-->

Maraknya Tawuran, Bukti Gagalnya Sistem Pendidikan Sekuler


Oleh : Lihna Novia

Perilaku remaja saat ini semakin hari semakin memprihatinkan. Perilaku yang ditampakkan tidak mencerminkan seorang pelajar yang terdidik dan berkarakter. Kenakalan yang dilakukan tidak bisa lagi dianggap sebagai kenakalan remaja biasa. Pergaulan bebas, narkoba, dan tawuran yang mengarah pada tindakan kriminal menjadi pemandangan sehari-hari yang membuat para orang tua mengelus dada. Akhirnya, orang tua menyerah dan angkat tangan dalam menangani kenakalan anak-anak mereka.

Kapolresta Bogor Kota, Kombes Eko Prasetyo, dan jajaran berhasil mengungkap 11 kasus tawuran selama April hingga awal Juni tahun ini. Total orang yang diamankan sebanyak 32 orang, dengan rata-rata usia pelaku tawuran antara 15 sampai 20 tahun.

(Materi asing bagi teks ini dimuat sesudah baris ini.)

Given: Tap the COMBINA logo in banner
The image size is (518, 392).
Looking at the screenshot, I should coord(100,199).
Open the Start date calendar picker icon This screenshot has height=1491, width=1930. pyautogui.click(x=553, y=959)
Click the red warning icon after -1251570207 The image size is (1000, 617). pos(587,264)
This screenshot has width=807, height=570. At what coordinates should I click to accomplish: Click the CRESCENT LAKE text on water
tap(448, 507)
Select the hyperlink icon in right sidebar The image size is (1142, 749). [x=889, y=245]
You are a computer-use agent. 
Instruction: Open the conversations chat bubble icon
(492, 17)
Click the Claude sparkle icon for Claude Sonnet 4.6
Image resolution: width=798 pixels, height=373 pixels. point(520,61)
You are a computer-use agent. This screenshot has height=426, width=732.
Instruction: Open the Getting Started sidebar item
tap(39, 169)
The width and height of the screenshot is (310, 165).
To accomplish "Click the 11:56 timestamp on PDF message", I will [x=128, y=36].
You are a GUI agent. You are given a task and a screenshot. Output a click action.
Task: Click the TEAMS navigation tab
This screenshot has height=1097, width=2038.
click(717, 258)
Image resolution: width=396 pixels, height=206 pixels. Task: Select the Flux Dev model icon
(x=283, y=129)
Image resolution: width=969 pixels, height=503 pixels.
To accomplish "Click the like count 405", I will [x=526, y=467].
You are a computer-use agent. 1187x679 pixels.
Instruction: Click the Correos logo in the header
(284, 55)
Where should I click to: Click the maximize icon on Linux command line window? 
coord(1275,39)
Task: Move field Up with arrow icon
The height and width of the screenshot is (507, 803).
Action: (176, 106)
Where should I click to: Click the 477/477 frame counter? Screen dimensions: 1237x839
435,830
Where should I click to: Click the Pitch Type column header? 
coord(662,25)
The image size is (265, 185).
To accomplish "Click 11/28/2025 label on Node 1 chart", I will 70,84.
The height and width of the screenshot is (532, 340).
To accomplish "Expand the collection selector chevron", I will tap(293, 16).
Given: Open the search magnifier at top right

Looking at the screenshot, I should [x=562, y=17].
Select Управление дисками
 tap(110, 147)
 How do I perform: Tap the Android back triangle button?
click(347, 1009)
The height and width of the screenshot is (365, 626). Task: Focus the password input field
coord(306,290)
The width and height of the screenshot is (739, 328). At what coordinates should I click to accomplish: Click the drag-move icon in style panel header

Berbagai jenis senjata tajam diamankan sebagai barang bukti. Di sekitar tempat kejadian ditemukan 31 bilah celurit ukuran besar, 19 bilah celurit ukuran sedang, 21 bilah celurit ukuran kecil, 3 pucuk pedang, 7 golok, 2 bilah samurai, 6 bilah klewang, dan 5 bilah pedang Tramontina.
(Sumber: [Detik News](https://news.detik.com/berita/d-7946692/polresta-bogor-ungkap-11-kasus-tawuran-selama-april-juni-32-pelaku-ditangkap))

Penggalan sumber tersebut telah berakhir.